I told you to not bother coming up for my hysterectomy since you would only be here for a day and airfare was astronimical.
Going into the 6wk post-op your beautiful ex-step daughter delivered her first daughter. You posted it on your facebook wall where lots of people could misconstrue this was your child. So many of friends knew we were trying without success. She becamse like a daughter to me also through our emails that she and I shared between us and on the day she gave birth I was one of the few people who posted the first signs of congratulations on all her electronic walls. I happened to be home (where else would I be?) so it was perfect timing for me. But sadly I even got to see the first person congratulate you and your father for having a beautiful baby. I have never been the envious type. And I thought you realized this. I did ask why you posted on your wall and not hers. You said she's always been special to you. Ok. No problem. But when I went in for my hysterectomy where was the note on your wall asking for prayers for me? None. Because none were ever posted. About a week after she gave birth I don't know how the conversation came out (and again I was not envious) you said to me in a hissy cruel tone, "You're just angry and jealous because she can have a baby and you can't." I will never forget the words or the tone of voice you used. But I let it go in the name of love. Then a few weeks later you said to me, "Do you want me to be happy or do you want me to be with you and be miserable?" On top of all that was the callous and cruel way you were speaking to me when you speak to me at all. It's hard to imagine I packed my entire house up to move to Nashville to be with you, only to see this viscious side of you come out. I wanted to TRY to be your friend but overnight I realized anyone who could be that cruel to someone who'd been trying to get pregnant for 21+ years can't be my friend. Your cruelty was uncalled for after the way I have acted toward you and your ex's daughter.

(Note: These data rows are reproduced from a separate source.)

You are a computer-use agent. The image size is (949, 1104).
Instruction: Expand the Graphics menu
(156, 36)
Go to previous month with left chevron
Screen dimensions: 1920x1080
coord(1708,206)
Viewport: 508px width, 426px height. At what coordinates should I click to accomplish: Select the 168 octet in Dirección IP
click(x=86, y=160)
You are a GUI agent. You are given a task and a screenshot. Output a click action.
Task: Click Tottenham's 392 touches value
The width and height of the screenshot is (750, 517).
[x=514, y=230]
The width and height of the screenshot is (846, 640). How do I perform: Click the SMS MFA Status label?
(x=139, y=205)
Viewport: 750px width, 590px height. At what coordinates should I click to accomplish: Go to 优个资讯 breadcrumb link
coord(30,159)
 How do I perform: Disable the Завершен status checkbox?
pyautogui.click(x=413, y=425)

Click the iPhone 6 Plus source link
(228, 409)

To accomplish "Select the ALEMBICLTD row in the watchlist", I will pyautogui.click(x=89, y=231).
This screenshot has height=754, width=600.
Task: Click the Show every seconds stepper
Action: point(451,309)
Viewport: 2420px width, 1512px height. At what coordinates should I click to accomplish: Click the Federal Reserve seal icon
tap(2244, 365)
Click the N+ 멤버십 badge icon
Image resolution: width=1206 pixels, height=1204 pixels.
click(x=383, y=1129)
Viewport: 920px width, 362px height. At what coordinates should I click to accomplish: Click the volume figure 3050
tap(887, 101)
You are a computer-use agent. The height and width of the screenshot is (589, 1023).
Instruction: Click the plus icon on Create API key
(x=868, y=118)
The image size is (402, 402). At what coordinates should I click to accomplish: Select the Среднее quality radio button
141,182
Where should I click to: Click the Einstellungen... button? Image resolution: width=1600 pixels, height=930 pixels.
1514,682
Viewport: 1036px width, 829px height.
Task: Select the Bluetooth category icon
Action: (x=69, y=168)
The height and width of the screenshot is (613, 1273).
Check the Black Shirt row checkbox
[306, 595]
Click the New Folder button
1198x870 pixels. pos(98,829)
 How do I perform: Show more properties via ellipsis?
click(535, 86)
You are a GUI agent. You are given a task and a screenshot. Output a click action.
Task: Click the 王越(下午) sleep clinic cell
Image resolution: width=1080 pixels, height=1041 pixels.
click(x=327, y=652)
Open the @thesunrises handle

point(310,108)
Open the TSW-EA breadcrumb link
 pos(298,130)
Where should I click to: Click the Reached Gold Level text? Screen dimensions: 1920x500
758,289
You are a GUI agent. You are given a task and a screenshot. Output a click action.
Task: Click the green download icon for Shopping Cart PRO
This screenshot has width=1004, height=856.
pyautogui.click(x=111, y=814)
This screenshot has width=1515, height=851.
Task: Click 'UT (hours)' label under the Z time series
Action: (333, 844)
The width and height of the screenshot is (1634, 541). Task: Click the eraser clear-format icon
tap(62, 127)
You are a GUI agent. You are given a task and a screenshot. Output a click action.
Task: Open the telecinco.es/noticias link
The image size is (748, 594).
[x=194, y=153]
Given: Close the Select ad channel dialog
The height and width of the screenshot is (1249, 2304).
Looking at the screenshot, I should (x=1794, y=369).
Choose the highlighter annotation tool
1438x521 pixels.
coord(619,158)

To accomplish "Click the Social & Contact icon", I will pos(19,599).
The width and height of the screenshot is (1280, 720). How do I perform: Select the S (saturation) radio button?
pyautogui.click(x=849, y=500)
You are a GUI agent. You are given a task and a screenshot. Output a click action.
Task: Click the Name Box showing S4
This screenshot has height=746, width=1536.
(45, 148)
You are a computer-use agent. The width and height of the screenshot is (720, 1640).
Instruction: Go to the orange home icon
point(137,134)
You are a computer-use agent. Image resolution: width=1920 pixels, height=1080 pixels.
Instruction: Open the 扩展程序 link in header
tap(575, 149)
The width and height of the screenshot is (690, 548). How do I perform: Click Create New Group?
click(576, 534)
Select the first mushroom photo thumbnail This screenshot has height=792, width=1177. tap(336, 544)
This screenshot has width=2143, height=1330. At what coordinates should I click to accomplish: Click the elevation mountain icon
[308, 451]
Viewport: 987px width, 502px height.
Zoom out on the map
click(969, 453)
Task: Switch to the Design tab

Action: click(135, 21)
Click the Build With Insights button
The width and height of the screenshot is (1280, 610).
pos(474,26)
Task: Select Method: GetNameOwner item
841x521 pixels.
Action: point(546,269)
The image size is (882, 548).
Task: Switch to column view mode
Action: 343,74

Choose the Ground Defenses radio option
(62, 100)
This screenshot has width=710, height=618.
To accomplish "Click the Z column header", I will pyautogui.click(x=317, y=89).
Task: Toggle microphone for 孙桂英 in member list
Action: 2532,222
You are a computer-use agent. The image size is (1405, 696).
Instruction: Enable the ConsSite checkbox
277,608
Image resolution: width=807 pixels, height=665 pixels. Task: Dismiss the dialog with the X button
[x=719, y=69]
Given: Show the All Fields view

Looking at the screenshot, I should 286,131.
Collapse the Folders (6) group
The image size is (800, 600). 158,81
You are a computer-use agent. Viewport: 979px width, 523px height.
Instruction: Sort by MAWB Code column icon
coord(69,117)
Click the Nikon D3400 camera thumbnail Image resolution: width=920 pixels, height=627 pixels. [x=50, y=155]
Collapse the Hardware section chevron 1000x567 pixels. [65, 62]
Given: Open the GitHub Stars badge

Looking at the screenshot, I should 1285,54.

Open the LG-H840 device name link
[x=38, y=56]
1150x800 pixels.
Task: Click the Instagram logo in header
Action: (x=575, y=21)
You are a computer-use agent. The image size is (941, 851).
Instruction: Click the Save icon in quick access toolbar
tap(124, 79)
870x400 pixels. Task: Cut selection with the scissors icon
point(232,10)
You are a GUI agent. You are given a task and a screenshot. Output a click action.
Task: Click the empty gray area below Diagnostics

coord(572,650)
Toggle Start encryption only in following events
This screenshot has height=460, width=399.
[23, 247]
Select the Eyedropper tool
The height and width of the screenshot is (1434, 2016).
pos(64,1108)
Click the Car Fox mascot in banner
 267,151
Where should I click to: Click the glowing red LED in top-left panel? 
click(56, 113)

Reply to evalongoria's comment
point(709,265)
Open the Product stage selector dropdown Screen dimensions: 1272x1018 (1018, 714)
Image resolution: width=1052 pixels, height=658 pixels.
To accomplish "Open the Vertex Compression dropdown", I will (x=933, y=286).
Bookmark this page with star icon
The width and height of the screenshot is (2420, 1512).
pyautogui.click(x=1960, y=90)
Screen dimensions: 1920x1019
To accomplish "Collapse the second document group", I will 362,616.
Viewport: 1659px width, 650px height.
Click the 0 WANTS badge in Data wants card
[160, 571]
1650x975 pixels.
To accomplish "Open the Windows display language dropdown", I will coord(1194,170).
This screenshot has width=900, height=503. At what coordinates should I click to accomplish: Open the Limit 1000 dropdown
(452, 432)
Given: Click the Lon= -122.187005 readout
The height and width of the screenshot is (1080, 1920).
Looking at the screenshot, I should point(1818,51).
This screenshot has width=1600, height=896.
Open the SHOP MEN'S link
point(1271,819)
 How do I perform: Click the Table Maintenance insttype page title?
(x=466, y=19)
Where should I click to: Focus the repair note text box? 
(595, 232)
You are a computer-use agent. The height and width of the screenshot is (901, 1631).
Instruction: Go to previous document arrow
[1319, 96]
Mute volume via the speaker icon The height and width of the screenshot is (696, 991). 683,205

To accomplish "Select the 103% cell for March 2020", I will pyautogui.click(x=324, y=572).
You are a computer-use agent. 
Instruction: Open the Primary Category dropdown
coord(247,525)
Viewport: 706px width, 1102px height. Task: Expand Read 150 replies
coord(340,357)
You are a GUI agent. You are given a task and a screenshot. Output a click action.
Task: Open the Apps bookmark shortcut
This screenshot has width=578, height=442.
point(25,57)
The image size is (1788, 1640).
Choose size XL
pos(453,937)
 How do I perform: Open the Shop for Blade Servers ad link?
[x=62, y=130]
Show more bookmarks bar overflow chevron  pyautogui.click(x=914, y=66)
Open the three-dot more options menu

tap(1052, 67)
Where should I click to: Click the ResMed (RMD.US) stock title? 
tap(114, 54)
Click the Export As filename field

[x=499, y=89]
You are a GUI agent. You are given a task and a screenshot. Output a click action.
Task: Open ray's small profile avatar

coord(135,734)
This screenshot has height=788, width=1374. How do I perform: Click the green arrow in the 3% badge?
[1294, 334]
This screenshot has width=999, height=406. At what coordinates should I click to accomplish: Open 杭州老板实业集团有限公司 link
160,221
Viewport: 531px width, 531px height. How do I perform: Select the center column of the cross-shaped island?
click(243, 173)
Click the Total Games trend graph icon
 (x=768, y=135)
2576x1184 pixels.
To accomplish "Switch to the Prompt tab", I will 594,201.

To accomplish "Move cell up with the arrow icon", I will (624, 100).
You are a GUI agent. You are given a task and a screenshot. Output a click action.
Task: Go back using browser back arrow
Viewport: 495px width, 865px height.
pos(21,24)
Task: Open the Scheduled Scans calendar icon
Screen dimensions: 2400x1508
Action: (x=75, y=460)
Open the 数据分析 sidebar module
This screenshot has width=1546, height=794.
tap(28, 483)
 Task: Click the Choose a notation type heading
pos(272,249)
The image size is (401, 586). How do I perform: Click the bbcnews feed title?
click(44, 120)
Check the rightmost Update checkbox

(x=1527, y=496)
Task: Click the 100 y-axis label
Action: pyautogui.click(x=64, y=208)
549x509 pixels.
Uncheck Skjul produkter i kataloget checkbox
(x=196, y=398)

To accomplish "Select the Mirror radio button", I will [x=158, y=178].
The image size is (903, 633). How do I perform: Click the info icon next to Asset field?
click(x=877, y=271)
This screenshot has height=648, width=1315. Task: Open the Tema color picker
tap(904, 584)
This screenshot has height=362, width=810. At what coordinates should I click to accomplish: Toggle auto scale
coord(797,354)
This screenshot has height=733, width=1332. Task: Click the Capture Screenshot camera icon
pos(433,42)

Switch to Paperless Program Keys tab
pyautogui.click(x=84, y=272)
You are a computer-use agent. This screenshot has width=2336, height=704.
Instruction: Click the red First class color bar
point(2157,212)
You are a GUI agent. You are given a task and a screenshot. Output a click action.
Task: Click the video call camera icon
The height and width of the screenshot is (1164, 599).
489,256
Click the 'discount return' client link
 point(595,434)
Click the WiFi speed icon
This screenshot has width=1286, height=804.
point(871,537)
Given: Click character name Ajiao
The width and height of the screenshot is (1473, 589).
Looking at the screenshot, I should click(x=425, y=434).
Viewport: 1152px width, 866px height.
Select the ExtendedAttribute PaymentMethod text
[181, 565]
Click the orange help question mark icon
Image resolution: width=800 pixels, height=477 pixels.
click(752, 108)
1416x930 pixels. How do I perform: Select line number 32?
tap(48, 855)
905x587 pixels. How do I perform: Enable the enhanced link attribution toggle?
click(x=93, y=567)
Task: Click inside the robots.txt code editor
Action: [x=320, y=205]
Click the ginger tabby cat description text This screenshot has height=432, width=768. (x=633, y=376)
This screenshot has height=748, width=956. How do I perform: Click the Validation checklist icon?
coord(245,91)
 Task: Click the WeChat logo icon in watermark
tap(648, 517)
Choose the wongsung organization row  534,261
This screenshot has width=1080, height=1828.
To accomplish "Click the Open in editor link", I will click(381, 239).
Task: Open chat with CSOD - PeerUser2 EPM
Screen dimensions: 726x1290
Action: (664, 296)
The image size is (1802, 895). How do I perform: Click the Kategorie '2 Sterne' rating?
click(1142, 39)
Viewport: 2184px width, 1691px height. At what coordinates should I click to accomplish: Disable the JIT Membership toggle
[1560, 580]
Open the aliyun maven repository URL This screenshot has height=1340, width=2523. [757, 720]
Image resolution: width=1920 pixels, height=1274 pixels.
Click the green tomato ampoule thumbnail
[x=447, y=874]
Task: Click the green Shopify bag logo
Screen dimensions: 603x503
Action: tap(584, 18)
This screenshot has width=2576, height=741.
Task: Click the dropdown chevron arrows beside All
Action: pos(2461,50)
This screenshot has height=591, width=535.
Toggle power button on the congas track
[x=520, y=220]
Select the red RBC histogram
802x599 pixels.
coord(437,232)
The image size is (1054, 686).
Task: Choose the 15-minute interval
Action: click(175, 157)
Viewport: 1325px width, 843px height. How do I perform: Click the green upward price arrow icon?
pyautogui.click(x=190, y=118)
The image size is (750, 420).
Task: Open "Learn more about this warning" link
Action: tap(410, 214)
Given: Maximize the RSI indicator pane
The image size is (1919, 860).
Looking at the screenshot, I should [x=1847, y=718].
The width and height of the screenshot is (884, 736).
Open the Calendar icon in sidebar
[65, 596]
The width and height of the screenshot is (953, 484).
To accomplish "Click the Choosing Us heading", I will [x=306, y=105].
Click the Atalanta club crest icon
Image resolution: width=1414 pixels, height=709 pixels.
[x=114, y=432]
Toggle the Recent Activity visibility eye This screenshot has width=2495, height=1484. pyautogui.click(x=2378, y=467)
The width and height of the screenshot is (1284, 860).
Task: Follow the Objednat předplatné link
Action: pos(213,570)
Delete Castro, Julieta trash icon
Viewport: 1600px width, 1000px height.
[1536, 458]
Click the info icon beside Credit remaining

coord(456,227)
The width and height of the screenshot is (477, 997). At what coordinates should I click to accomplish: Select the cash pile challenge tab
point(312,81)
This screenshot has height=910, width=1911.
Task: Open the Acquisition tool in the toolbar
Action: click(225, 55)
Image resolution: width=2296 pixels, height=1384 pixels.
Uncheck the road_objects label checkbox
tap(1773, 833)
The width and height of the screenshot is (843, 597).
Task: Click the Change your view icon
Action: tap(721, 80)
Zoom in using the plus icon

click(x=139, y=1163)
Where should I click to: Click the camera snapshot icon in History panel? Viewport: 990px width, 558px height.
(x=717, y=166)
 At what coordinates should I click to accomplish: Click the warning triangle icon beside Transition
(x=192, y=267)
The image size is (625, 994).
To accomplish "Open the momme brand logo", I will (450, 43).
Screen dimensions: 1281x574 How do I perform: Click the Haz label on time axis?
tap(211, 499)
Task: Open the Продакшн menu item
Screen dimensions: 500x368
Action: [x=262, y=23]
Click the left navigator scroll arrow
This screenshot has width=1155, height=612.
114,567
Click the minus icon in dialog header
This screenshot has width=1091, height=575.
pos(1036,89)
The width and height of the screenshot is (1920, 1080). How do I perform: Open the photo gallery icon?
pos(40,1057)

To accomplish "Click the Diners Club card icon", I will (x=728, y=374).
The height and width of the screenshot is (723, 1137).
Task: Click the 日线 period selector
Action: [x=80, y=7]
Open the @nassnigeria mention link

So on that note, like I said the day "you're dead to me," I hope you can look into the mirror and recognized that you injured the soul of someone who had never been anything but generous and kind to you.
In the end, you turned out to be just like everybody else and that's what threw me for a loop. Where did the cruelty come from? I'll never know but I sure hope you do. It would be sad to waste so much visciousness on nothing justifiable.
So now, I have no more children, no more fiance, no more uterus/cervix, no more partner or companion, let alone lover and/or friend. As I layed on the gynonc's table today being examined I cried and cried for all that was lost. And I don't even know why it is.
On that note, I hope you can find enough penance in the world for making such viscous comments to someone who never EVER hurt you. Not like your ex-wives.